Saved data entries:
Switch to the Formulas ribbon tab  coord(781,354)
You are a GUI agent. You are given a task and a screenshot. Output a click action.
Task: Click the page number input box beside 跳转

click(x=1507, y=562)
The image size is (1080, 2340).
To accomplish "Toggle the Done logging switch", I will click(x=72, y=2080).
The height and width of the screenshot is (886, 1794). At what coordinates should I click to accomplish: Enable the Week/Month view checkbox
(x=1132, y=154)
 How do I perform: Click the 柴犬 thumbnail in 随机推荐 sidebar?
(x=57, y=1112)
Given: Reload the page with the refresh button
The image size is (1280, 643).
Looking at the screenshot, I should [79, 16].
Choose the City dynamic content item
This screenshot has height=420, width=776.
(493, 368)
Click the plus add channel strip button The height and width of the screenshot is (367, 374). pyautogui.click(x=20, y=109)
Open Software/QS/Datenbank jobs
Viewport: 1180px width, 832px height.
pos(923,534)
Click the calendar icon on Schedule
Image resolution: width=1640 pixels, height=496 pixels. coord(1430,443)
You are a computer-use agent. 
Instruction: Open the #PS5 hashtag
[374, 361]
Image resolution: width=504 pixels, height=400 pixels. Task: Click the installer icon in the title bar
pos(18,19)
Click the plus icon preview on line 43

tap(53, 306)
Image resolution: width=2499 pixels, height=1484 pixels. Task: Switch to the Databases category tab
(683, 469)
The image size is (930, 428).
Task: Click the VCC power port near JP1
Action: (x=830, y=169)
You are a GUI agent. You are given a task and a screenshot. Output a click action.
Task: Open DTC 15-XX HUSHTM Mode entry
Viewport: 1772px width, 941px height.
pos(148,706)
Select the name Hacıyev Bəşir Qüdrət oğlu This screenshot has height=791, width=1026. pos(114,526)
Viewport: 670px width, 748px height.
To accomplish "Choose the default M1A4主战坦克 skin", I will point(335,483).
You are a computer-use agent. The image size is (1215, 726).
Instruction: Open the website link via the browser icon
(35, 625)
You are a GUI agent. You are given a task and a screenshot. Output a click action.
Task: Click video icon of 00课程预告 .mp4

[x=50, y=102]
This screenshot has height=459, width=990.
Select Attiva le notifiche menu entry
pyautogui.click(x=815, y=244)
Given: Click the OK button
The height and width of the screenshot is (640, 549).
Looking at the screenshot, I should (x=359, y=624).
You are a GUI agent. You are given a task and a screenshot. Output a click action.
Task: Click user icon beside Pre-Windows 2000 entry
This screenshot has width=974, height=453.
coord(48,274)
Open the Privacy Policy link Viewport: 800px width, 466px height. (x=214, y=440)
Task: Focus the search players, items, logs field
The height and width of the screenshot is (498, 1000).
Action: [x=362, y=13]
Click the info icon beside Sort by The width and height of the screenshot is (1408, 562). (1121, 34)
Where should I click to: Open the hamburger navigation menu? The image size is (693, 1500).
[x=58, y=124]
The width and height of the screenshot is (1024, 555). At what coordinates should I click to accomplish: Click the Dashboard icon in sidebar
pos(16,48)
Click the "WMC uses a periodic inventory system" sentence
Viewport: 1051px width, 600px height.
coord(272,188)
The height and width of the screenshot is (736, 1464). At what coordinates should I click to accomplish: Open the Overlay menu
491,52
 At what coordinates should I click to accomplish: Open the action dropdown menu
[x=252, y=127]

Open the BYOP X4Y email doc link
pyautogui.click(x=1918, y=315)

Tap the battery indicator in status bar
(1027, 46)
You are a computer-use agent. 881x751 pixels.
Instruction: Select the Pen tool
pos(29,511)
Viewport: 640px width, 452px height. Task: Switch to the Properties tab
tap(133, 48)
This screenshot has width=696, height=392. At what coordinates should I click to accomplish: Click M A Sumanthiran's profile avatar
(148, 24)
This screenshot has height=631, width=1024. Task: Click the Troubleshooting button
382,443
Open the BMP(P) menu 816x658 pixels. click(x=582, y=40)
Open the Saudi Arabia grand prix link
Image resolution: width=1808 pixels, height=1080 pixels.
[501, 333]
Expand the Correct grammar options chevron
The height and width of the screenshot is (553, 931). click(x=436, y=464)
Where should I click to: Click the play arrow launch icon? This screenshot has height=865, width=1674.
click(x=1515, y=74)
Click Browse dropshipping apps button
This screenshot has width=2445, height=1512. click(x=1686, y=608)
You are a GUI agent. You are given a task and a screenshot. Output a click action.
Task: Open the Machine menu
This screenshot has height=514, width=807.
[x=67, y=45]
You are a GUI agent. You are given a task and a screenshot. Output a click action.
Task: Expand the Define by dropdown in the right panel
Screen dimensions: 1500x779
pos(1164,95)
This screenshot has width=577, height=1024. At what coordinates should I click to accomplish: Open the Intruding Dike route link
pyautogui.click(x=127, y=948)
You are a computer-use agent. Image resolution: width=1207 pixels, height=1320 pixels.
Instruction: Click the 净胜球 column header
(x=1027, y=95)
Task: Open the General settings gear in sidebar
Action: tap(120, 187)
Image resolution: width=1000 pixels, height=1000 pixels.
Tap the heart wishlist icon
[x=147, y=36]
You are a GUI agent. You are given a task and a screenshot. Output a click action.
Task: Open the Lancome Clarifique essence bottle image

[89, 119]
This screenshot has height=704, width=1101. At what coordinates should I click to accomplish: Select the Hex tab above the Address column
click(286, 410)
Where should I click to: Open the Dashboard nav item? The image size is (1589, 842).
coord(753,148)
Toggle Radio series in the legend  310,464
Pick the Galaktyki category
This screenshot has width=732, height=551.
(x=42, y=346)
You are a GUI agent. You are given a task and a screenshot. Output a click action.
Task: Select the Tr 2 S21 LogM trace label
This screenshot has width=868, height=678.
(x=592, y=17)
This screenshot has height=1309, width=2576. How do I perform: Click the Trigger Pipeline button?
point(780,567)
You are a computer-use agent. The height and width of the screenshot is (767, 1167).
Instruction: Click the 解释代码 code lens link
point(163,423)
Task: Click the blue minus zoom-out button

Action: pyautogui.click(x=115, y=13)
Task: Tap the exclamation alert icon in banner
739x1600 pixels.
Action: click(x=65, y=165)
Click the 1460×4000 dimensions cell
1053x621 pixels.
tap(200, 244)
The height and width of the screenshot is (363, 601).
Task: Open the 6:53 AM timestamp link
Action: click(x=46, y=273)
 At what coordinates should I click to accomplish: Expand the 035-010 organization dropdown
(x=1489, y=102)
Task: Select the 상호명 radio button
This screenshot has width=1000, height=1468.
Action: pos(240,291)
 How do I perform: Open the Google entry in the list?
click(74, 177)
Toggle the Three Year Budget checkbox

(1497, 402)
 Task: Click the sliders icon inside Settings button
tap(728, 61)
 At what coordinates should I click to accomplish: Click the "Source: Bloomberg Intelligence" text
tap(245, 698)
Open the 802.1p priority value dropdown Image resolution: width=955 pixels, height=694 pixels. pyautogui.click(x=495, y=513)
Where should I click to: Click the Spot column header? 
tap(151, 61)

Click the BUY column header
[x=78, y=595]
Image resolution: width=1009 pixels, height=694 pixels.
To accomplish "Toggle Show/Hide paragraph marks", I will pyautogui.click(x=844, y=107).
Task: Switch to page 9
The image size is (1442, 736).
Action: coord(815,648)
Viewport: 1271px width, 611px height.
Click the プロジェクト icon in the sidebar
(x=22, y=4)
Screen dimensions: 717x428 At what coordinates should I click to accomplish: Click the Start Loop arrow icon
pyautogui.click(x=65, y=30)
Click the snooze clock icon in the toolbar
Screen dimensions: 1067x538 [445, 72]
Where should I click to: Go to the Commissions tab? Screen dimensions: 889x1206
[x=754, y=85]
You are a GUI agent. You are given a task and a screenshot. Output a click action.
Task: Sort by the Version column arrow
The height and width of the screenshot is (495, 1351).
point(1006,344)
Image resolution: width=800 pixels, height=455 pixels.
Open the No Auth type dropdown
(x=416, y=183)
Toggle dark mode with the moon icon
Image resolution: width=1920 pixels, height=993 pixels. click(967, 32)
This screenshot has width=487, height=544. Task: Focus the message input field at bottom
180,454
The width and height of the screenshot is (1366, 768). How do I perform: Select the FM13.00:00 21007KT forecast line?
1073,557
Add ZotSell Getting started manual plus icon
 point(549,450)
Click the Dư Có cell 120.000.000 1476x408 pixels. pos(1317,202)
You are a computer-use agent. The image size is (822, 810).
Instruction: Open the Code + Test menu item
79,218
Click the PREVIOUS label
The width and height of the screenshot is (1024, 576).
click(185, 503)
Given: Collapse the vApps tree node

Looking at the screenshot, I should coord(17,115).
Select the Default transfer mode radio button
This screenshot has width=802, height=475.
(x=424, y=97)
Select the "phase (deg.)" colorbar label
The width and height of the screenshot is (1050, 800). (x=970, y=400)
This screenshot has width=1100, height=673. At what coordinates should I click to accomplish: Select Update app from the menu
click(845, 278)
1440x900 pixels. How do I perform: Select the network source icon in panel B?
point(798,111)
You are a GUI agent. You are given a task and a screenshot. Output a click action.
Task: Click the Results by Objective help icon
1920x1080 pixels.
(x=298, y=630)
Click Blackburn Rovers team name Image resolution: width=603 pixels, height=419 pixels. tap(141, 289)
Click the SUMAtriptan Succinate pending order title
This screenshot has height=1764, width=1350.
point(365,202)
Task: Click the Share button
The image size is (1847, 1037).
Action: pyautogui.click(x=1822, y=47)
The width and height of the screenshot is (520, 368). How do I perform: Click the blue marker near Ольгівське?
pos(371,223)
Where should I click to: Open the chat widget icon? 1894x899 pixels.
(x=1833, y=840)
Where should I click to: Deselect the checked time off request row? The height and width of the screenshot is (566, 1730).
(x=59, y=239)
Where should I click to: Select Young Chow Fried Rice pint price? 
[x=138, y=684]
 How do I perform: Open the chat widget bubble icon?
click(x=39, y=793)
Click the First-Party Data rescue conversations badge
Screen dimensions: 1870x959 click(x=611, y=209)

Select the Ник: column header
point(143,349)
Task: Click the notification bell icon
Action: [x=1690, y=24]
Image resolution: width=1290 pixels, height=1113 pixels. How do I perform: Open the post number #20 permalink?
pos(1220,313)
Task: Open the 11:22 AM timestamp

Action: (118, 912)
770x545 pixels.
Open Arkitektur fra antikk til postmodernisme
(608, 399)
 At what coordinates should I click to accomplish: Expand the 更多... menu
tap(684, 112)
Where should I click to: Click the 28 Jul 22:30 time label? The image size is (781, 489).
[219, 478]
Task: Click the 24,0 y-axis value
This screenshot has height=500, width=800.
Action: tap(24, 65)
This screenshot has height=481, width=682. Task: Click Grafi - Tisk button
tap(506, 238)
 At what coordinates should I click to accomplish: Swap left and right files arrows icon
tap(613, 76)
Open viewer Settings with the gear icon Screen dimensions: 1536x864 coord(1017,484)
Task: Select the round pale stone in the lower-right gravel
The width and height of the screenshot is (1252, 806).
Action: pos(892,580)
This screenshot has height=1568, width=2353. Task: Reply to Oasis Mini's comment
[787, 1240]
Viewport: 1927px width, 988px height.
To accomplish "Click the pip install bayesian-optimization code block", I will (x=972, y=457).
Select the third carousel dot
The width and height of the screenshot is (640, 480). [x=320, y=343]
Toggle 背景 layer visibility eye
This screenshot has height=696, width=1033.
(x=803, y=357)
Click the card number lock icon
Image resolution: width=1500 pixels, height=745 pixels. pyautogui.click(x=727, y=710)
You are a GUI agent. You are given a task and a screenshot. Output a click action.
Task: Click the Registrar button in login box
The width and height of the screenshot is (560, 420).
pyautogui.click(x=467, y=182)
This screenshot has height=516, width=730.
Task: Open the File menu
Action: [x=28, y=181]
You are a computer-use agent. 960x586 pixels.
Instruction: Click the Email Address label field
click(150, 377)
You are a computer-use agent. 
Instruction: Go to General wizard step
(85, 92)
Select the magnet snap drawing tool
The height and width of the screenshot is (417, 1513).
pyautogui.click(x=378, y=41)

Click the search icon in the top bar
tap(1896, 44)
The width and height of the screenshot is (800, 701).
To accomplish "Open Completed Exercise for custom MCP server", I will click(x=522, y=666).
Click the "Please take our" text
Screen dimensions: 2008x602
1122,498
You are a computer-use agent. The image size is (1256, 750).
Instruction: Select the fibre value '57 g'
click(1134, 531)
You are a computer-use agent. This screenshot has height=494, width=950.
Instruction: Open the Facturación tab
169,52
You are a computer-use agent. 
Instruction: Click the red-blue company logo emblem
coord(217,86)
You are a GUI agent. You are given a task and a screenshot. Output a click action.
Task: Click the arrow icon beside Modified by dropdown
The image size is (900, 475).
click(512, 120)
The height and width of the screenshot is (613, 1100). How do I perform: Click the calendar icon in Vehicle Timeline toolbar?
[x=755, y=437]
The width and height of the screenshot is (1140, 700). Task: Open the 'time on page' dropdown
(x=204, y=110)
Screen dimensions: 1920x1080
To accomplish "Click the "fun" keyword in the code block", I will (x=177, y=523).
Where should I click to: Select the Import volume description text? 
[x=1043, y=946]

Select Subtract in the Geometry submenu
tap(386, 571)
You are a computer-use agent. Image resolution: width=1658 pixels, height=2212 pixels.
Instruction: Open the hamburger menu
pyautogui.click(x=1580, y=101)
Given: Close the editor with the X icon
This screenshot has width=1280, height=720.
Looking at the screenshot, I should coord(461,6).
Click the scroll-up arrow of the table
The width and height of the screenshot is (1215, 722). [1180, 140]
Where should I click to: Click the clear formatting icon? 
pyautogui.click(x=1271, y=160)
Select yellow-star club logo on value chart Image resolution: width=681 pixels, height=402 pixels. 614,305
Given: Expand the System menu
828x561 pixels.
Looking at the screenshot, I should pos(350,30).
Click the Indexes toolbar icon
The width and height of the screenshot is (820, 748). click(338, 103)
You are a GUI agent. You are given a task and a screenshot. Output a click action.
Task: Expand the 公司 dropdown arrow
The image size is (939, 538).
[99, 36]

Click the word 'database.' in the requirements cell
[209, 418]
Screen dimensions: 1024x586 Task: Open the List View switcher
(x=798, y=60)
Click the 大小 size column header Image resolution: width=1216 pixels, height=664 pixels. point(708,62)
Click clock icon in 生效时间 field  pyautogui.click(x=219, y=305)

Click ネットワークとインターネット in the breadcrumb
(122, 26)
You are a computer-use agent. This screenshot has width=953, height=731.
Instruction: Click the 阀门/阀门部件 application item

■ **What you need to do**: Within the data above, filter for lines containing the word "Sort" and copy each one.

■ **Exercise solution**:
Click the info icon beside Sort by The width and height of the screenshot is (1408, 562). (1121, 34)
Task: Sort by the Version column arrow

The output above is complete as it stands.